(Saved data entries)
*** Block opens ***
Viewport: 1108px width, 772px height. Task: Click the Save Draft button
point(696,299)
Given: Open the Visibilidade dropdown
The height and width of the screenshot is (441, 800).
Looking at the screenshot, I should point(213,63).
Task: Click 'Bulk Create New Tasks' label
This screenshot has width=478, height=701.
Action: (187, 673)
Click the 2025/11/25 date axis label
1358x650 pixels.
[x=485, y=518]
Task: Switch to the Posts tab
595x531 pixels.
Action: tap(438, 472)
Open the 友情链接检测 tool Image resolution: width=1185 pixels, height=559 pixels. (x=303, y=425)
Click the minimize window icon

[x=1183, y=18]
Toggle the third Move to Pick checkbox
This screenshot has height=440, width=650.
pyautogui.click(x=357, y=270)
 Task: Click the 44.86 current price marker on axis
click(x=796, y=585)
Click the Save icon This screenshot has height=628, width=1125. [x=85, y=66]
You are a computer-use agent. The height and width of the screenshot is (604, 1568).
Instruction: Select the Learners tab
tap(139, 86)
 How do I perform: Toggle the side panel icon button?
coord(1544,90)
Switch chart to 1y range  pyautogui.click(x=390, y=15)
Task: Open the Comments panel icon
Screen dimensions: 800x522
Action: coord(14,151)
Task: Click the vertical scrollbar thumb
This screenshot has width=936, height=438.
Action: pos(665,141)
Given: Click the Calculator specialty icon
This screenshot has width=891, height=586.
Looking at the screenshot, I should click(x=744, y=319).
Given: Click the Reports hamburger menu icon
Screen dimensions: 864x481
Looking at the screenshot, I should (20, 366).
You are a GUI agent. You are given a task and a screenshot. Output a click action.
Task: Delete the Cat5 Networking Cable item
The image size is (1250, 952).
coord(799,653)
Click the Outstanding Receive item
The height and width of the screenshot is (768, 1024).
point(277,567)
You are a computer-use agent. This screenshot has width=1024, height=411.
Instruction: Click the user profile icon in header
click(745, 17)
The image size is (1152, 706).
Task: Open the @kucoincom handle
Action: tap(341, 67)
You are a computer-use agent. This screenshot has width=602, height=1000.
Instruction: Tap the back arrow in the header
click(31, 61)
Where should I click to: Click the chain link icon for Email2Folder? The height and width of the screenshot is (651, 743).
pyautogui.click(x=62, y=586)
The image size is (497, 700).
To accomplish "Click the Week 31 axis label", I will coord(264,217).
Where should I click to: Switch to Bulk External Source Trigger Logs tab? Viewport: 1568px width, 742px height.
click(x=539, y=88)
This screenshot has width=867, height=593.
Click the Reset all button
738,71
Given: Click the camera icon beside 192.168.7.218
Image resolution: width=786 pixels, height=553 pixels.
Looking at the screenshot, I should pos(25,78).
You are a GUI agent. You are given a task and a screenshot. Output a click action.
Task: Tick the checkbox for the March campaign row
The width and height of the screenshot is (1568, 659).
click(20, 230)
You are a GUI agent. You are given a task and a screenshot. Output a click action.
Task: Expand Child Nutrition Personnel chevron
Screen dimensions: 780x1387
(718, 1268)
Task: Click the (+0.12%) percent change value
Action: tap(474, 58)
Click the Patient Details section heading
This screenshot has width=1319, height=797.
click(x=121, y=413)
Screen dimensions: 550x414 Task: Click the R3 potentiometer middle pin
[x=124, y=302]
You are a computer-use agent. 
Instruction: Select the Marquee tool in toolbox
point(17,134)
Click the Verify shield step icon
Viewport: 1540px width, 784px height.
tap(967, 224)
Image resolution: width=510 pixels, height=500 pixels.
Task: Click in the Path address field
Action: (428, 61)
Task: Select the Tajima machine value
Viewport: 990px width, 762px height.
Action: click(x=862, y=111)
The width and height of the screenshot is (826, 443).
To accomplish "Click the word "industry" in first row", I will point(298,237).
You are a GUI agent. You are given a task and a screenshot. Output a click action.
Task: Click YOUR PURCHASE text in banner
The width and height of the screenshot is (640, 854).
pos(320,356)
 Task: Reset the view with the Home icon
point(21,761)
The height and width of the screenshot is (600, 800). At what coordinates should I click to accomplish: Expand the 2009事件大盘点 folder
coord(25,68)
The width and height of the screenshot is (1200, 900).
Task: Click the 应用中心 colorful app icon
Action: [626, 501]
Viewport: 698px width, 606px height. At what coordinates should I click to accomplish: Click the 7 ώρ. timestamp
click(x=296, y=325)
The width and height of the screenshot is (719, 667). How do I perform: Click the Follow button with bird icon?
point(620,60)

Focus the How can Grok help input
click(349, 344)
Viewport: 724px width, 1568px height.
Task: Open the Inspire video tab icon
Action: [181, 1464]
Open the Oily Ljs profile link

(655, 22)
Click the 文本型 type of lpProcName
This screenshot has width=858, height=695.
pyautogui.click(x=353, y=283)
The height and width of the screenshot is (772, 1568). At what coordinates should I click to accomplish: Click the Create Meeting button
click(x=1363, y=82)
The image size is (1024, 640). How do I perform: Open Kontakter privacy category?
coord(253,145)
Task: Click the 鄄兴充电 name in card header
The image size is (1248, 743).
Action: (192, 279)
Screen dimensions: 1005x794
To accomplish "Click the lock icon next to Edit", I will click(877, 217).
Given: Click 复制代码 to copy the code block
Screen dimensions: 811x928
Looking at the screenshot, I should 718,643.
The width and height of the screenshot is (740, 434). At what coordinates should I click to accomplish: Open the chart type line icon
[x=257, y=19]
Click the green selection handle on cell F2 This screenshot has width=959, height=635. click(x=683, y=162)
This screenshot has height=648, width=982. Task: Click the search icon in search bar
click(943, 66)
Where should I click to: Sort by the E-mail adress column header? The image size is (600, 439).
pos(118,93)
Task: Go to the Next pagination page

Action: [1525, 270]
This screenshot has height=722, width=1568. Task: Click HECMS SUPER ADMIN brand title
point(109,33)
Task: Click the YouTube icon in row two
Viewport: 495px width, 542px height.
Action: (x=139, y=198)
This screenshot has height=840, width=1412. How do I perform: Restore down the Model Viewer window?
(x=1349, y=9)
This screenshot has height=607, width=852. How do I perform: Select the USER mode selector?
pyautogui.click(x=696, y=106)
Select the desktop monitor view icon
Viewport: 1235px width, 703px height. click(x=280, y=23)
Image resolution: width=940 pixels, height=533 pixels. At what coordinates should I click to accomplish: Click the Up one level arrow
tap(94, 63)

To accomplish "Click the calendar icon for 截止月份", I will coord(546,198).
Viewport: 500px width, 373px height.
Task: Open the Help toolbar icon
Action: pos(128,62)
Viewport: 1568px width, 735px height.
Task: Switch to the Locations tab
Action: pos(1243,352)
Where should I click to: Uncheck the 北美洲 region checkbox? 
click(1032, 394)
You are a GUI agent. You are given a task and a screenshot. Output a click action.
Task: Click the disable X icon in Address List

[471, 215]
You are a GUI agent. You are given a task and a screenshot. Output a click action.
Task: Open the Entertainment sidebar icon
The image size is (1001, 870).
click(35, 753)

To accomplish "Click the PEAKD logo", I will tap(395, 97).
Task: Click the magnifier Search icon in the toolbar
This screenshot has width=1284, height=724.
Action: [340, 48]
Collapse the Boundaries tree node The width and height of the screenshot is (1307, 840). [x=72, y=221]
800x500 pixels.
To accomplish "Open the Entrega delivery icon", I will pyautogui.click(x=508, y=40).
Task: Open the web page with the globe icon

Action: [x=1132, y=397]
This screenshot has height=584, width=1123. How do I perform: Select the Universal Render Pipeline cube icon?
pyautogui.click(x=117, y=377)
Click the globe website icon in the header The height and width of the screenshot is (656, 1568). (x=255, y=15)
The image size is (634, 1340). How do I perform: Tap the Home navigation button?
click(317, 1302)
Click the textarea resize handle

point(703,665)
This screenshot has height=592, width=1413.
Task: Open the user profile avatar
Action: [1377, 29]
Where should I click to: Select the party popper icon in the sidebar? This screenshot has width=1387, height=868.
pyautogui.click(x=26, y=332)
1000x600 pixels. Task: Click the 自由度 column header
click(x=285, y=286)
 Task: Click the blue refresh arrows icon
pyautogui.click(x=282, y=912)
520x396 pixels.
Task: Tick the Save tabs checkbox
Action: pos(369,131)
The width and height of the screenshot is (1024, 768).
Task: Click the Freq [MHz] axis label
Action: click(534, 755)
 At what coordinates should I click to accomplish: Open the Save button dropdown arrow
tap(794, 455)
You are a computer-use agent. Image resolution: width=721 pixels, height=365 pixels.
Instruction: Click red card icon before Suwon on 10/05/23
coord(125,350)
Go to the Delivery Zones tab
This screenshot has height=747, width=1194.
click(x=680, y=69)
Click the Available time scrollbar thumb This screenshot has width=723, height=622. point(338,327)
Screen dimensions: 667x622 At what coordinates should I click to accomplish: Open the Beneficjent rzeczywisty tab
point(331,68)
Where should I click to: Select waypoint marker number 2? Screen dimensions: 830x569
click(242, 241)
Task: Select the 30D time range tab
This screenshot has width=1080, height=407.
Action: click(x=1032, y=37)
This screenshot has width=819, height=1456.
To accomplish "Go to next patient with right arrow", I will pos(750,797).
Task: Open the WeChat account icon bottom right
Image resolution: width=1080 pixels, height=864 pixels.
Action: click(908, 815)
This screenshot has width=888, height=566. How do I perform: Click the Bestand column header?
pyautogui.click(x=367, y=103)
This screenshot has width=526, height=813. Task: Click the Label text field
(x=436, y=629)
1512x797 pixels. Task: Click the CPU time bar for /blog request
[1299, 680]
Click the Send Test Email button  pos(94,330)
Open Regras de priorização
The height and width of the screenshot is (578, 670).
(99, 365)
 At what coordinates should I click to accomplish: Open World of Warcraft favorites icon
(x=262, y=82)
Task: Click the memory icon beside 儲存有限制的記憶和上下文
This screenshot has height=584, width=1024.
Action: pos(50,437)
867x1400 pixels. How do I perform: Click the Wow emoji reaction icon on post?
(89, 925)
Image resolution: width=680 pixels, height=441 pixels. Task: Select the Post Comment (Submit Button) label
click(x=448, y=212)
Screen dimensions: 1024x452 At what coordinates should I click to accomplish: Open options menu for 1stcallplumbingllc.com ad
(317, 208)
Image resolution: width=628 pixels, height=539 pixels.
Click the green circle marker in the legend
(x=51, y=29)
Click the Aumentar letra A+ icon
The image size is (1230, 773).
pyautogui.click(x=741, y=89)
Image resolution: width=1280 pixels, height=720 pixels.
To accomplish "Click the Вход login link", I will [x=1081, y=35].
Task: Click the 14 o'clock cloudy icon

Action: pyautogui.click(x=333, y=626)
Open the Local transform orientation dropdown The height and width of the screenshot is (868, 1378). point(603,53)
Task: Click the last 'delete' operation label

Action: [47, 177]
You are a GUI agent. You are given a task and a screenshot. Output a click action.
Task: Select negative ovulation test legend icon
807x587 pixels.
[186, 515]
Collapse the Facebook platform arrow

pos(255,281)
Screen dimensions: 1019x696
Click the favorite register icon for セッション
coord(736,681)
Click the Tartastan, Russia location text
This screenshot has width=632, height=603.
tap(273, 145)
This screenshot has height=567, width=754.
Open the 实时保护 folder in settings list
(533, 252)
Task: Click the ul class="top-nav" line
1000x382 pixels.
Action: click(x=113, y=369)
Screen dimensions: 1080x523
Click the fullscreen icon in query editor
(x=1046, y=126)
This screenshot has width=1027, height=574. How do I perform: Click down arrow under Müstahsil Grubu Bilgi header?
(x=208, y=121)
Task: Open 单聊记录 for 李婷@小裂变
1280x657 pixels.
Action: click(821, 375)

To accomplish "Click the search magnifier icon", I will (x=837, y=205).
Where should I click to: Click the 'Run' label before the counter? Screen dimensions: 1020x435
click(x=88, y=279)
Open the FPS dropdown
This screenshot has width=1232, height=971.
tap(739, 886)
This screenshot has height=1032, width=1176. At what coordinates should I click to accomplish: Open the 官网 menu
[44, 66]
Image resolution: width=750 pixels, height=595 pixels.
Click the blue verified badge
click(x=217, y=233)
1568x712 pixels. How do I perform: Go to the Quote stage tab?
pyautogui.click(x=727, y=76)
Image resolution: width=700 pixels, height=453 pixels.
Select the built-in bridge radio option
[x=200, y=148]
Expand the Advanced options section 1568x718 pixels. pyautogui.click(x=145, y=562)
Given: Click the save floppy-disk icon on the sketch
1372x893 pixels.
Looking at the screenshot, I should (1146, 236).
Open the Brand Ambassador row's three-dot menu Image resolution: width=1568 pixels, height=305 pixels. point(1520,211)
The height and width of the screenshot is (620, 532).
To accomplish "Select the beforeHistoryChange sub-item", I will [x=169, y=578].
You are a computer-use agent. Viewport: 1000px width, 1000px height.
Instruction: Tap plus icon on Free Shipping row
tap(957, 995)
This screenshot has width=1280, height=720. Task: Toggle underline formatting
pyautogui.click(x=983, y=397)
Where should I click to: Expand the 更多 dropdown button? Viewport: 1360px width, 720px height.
*** Block closes ***
- Prompt:
Search the records for the word "scrollbar" and copy out every line that holds it.

- Answer for the task:
Task: Click the vertical scrollbar thumb
Click the Available time scrollbar thumb This screenshot has width=723, height=622. point(338,327)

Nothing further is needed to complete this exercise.